Nucleotide Excision Repair: From Recognition to Incision
Kisker, Caroline F.   
State University New York Stony Brook, Stony Brook, NY, United States

Maintenance of the correct genetic information is crucial for all living organisms. Mutations are the primary cause of hereditary diseases, as well as cancer, and may also be involved in aging. 80 to 90% of all human cancers are ultimately due to DNA damage. Different repair mechanisms have evolved to protect the genome. Nucleotide excision repair (NER) is well known for the removal of bulky DNA lesions and is unique in its versatility to repair a broad substrate range of DNA lesions. In humans, NER is the major repair mechanism to protect DNA from damage induced by ultraviolet light. The phenotypic consequences of defective genes involved in NER are apparent in three severe diseases: xeroderma pigmentosum, Cockayne's syndrome and trichothiodystrophy. The overall goals of this project are to understand the fundamental mechanisms of nucleotide excision repair by a series of studies involving the bacterial UvrABC NER machinery. In these studies specific proteins and complexes involved in nucleotide excision repair will be characterized by a combination of biochemical, crystallographic and molecular biology experiments.
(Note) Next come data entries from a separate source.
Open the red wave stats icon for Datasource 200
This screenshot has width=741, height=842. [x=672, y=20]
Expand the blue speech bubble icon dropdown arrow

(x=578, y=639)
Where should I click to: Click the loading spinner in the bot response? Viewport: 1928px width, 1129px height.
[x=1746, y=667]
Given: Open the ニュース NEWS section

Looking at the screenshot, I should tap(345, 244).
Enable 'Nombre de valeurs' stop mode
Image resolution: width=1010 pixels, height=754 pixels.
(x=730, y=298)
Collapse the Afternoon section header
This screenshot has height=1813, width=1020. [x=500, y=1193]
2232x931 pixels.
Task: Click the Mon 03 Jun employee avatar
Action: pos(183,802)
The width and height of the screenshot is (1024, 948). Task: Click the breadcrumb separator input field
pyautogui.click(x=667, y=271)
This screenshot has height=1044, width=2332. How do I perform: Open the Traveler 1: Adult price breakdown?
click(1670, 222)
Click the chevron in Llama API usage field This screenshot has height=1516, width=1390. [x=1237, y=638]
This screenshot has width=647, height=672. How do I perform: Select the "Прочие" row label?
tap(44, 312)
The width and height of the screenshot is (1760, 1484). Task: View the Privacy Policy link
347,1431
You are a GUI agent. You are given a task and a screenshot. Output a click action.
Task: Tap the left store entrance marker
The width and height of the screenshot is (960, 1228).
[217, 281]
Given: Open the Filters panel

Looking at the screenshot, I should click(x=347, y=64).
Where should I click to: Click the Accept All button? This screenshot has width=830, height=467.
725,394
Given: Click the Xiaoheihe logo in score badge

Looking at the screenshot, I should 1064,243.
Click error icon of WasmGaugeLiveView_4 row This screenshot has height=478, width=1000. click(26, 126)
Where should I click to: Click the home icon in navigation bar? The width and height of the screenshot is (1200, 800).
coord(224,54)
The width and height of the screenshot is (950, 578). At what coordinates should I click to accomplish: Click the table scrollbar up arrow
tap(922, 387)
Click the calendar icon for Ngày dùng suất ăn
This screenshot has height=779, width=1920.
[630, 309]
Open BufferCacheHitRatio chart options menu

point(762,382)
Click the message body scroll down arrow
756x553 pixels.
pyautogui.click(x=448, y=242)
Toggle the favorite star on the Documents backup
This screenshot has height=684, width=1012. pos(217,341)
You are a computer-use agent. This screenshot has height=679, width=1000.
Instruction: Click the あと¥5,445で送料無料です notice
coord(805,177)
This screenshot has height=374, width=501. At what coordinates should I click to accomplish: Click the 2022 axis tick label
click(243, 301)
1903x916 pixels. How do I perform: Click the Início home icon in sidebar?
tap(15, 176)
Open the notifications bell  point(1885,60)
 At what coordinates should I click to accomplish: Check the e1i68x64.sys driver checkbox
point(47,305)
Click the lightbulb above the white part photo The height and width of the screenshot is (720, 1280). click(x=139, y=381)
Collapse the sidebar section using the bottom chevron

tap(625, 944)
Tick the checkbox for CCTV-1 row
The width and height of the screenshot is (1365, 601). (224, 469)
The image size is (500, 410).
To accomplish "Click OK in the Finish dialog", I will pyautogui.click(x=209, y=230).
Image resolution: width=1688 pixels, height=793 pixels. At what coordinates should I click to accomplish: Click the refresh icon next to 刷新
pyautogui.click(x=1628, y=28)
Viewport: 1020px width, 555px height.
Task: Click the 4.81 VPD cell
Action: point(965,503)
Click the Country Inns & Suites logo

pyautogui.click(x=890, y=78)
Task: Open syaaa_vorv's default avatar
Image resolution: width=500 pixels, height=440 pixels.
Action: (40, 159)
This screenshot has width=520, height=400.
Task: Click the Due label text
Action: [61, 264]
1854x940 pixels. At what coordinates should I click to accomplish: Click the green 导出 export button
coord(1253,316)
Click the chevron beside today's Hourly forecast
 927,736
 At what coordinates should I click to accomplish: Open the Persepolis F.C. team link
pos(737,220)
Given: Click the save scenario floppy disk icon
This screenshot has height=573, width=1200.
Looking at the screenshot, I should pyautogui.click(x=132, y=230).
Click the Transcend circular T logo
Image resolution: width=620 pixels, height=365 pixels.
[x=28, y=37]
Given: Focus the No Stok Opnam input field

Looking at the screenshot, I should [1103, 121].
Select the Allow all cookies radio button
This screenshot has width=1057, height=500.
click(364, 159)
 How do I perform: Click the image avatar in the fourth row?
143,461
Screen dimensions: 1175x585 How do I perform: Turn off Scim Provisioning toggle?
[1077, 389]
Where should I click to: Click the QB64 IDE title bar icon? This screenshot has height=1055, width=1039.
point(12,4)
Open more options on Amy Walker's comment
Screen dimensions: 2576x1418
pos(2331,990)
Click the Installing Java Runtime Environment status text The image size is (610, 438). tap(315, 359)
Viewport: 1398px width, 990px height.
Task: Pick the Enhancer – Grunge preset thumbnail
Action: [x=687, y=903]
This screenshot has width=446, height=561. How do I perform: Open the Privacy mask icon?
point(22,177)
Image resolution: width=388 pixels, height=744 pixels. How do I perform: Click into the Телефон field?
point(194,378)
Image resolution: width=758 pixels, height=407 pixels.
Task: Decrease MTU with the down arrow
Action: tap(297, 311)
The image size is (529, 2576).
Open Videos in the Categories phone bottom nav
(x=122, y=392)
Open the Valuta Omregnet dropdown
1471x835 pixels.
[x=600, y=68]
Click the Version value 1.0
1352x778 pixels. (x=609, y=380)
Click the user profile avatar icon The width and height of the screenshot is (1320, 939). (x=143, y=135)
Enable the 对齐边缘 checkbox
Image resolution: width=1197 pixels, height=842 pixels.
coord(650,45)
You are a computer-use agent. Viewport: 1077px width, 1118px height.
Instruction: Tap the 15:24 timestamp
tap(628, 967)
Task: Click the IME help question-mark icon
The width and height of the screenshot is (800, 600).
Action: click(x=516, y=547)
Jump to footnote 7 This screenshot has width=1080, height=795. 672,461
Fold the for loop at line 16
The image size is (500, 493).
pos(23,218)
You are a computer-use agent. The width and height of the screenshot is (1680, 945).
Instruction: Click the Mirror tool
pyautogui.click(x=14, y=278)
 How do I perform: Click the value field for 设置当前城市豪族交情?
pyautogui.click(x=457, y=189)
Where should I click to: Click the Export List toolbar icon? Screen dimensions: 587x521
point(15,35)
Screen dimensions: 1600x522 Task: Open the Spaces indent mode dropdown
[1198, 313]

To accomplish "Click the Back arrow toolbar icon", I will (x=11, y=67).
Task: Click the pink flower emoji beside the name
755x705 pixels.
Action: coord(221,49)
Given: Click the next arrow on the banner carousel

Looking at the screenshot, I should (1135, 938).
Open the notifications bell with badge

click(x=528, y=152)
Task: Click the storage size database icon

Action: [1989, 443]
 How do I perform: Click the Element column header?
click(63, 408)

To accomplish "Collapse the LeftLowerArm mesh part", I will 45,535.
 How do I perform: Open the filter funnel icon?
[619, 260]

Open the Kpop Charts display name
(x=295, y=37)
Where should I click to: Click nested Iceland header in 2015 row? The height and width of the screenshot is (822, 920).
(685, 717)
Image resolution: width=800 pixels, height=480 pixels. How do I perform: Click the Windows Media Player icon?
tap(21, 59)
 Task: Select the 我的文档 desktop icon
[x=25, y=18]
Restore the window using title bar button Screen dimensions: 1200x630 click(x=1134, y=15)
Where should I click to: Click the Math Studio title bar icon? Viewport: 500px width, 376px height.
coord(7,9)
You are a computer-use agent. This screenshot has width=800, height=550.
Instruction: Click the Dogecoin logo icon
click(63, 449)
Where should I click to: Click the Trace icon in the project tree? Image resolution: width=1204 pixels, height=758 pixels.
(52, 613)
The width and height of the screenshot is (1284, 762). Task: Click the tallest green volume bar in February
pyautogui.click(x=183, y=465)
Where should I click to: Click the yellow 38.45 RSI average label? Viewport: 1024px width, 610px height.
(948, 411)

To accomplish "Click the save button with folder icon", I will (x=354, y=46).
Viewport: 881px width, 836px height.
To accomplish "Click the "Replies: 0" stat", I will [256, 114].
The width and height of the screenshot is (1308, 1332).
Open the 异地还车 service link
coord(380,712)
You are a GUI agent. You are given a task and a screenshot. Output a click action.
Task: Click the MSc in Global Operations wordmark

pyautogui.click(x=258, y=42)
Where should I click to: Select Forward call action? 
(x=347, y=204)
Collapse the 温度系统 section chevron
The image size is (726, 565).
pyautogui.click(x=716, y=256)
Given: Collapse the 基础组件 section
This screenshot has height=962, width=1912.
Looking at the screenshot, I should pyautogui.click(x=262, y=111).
The studies described in this project will verify three hypotheses: (1) The bacterial NER protein UvrB recognizes damage by intercalating a b-hairpin between the DNA duplex and forms tight interactions with the undamaged strand only after formation of the pre-incision complex. (2) The lesion containing strand is mainly held in place by base stacking interactions and is freely accessible for recognition by UvrC, the endonuclease, which is responsible for the excision process. (3) A conformational change takes place in either UvrB and/or UvrC to allow the sequential process in which 3' incision precedes 5' incision. The proposed studies are divided into four specific aims: (1) Characterization of the UvrA/UvrB interaction and identification of DNA binding sites on UvrB. (2) The pre-incision complex: Structural characterization of the UvrB.DNA pre-incision complex. (3) Characterization of UvrC in the absence of UvrB and DNA: Determination of the three-dimensional structure of UvrC prior to binding to UvrB and DNA. (4) Analysis of the UvrB.UvrC.DNA complex: The proposed studies will delineate the roles of the individual proteins and their complexes formed in the process of NER.